Start of Block

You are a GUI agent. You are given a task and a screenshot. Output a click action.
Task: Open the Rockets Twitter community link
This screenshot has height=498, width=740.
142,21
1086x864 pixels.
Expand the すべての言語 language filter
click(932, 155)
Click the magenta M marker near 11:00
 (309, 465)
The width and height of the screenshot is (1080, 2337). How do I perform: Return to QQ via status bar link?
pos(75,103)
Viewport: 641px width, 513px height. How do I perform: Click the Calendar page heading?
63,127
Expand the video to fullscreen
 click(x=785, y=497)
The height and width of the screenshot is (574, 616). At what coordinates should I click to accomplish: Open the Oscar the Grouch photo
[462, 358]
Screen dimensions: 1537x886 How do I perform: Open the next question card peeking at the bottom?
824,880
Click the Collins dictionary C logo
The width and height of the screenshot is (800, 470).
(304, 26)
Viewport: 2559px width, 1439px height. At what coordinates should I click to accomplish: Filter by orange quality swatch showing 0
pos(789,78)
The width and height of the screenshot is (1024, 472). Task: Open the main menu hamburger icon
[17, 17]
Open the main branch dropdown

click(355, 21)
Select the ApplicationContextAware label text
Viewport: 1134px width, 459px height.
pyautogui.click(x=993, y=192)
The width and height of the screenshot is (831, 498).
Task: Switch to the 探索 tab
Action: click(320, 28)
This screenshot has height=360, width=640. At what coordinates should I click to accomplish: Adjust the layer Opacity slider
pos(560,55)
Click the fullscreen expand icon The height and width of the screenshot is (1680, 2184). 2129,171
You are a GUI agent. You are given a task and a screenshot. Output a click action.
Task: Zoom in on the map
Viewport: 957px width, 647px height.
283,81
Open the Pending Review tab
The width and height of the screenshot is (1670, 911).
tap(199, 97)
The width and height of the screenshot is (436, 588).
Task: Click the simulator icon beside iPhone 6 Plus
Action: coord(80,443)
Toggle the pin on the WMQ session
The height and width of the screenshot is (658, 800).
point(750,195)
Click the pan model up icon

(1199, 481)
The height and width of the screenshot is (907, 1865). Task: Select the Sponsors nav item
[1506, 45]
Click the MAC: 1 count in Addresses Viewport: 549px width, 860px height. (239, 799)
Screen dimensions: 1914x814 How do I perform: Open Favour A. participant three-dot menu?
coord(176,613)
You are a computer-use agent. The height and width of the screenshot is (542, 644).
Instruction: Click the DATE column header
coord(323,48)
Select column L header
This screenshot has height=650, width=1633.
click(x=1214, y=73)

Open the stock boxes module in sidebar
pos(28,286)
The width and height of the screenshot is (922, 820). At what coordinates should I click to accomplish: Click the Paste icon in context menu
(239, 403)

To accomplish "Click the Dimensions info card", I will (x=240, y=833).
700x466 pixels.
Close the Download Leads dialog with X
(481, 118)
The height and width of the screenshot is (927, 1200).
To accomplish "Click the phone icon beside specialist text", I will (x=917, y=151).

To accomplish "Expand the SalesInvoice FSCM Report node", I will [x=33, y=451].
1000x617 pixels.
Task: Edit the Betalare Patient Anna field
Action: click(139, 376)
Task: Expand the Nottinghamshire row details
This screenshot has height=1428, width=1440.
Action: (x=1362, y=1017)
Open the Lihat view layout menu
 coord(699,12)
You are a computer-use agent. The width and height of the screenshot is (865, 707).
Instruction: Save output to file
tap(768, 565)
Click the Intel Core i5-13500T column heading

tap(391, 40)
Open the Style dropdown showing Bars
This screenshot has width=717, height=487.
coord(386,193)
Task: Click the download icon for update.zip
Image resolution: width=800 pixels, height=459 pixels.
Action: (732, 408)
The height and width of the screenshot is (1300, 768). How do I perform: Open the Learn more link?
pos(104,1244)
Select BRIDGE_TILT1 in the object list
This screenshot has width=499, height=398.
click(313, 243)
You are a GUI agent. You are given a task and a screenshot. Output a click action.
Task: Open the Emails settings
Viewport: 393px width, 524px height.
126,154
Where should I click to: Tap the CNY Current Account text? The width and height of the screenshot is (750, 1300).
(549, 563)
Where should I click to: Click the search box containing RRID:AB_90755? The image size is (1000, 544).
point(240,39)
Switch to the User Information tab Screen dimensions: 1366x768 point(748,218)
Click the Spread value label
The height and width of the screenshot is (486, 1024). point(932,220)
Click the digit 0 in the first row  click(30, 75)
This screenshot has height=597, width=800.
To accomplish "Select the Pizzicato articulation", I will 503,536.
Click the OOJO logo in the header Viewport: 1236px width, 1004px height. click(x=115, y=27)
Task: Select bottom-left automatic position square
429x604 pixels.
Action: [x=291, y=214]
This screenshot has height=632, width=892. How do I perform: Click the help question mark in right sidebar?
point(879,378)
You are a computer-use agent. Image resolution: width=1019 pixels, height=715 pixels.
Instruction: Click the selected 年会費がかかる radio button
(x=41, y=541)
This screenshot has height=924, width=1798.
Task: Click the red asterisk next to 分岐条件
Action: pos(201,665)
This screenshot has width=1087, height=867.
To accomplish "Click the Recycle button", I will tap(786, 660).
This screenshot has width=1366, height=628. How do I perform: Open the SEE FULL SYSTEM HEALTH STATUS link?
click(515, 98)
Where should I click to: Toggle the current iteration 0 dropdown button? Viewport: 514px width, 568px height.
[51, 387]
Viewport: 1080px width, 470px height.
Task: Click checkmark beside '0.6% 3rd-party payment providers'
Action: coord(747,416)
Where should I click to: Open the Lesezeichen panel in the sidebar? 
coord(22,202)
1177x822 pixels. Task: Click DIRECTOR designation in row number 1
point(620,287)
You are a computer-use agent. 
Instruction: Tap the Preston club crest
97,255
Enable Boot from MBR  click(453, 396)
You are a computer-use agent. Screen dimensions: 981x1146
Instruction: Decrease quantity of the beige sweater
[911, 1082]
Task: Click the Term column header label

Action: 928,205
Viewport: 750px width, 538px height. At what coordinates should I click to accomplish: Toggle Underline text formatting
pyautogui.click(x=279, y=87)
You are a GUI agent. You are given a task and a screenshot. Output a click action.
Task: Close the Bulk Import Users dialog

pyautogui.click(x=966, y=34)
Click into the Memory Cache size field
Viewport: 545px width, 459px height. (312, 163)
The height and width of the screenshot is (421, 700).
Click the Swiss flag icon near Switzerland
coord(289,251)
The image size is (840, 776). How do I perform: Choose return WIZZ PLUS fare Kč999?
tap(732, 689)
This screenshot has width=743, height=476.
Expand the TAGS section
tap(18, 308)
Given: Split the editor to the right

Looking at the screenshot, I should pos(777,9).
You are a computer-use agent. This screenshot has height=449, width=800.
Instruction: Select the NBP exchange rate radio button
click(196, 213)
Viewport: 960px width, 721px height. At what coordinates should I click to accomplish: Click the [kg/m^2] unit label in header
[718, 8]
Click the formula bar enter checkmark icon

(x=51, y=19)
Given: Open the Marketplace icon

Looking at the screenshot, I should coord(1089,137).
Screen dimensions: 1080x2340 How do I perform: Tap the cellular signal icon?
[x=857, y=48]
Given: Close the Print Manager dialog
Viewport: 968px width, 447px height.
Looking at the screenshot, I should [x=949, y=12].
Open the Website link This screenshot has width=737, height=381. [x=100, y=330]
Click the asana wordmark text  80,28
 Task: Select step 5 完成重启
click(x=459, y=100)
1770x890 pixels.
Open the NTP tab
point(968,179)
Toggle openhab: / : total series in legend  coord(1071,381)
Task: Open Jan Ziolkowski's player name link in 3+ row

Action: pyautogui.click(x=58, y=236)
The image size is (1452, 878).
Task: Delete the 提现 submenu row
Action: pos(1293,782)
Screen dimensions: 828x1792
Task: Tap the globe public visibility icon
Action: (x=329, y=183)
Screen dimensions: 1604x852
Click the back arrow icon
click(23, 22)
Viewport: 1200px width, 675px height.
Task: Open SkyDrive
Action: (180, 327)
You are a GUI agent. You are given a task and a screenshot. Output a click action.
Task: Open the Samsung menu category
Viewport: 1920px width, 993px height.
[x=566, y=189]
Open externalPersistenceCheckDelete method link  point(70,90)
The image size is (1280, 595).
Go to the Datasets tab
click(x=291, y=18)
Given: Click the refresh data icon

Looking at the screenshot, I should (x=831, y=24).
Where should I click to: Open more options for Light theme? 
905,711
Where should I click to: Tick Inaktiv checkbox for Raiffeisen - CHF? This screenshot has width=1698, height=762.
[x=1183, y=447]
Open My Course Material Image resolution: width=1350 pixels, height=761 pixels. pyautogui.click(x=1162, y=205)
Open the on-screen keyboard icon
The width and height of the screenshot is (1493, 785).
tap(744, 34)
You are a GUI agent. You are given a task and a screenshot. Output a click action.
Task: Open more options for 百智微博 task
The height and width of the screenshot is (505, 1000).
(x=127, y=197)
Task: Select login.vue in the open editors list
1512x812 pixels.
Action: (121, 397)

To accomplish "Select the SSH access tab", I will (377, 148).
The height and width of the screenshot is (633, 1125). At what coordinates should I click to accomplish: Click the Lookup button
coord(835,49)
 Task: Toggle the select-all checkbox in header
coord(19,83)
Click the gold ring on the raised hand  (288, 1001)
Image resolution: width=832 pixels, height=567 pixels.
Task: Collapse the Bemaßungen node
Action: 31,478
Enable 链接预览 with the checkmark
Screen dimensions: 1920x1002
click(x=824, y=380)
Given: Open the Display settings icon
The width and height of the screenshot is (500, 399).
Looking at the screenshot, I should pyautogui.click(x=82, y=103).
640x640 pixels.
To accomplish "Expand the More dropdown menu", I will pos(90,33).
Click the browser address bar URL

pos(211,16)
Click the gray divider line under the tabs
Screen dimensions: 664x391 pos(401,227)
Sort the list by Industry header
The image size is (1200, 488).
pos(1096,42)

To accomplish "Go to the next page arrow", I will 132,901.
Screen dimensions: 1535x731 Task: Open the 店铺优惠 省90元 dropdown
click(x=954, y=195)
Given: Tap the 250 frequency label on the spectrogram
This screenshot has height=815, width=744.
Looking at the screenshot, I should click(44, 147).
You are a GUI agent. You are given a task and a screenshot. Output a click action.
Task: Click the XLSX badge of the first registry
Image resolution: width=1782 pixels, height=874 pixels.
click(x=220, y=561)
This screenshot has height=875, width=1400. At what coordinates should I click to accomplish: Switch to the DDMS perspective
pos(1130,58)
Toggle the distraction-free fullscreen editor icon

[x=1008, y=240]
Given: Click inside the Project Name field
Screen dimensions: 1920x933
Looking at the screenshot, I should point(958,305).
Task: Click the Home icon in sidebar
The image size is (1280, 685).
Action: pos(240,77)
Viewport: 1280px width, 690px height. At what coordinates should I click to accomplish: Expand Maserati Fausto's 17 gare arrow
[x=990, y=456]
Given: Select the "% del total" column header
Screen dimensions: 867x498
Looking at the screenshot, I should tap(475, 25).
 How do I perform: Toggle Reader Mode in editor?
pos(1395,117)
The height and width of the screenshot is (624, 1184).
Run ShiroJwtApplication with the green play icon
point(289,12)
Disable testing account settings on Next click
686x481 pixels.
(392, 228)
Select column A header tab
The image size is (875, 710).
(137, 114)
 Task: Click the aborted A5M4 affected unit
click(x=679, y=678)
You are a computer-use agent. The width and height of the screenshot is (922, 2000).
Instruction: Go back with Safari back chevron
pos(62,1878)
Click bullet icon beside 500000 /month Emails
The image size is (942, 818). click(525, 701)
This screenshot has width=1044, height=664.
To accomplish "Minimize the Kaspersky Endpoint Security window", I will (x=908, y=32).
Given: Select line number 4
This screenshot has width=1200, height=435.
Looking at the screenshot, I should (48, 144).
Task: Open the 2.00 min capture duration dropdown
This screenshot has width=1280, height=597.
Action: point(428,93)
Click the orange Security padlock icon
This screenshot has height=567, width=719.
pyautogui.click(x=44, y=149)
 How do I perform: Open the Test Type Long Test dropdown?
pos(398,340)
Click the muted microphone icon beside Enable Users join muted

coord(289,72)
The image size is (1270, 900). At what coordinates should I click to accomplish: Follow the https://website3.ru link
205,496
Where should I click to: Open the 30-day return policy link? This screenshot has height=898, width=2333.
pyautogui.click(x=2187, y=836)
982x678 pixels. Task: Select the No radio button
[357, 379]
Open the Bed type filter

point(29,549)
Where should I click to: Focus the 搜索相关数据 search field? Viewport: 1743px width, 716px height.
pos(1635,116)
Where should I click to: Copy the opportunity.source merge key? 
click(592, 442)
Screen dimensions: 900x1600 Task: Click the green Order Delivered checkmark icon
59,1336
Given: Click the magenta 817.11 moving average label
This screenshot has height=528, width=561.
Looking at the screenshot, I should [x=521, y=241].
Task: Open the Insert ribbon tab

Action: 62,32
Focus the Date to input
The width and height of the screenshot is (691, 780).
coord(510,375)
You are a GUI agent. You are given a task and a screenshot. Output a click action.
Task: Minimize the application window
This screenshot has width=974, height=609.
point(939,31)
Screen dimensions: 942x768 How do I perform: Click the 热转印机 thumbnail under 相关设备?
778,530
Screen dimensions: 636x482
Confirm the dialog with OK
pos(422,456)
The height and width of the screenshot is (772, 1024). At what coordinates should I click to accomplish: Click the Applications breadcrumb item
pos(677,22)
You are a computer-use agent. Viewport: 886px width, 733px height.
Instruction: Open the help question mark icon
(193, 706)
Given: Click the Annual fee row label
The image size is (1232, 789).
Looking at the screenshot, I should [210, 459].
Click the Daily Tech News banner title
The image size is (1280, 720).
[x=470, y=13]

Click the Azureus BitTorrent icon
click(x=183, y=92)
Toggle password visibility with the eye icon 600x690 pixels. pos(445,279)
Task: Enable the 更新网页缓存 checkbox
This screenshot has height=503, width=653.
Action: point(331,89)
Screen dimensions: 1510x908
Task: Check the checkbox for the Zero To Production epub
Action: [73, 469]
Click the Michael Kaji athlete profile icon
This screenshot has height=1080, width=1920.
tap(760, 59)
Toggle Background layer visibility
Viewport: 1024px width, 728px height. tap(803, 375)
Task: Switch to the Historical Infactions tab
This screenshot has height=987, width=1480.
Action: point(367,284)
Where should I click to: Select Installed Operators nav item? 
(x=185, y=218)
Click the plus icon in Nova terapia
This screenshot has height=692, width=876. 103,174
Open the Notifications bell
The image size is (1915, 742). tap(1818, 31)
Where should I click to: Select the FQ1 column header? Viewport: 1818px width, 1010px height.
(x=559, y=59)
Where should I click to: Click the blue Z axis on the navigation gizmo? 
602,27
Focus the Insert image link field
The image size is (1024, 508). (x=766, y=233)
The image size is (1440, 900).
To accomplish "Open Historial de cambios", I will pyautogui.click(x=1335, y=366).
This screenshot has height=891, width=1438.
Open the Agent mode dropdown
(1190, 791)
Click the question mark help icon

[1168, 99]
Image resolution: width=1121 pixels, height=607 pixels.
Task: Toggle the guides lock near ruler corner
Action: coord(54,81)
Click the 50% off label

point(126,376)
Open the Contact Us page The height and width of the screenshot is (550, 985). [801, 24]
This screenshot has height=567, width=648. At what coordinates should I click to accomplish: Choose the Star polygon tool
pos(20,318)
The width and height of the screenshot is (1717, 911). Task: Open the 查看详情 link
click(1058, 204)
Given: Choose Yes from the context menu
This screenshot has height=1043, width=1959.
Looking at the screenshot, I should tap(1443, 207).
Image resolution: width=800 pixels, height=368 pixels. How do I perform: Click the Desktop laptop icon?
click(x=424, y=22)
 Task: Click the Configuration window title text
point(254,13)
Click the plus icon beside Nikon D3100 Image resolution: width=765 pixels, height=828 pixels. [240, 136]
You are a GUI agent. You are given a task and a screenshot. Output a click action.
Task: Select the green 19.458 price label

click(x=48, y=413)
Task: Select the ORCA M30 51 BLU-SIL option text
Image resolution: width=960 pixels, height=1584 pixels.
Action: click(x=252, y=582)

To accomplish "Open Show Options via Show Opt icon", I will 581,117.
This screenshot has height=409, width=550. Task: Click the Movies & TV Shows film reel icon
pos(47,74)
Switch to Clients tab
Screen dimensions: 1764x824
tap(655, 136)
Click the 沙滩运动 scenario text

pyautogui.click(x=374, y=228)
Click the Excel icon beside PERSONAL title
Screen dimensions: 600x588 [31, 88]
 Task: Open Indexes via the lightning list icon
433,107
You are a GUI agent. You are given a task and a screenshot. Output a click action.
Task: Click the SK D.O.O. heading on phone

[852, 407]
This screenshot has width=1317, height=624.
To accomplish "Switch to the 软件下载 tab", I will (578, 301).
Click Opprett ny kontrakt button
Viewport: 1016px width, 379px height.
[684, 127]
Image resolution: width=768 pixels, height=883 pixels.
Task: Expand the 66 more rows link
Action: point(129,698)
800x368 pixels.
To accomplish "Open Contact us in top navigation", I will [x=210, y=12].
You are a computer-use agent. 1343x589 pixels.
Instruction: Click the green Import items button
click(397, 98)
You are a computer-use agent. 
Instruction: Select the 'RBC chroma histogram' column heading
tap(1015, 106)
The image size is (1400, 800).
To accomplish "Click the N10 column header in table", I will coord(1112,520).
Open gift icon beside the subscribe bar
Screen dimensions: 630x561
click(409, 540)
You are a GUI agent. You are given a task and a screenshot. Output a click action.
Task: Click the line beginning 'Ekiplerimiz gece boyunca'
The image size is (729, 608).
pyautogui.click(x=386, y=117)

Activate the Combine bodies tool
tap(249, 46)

End of Block

Scan the listing above and work out how many lines contain the string "first"; reply with only that number.

- **Answer to the exercise**
2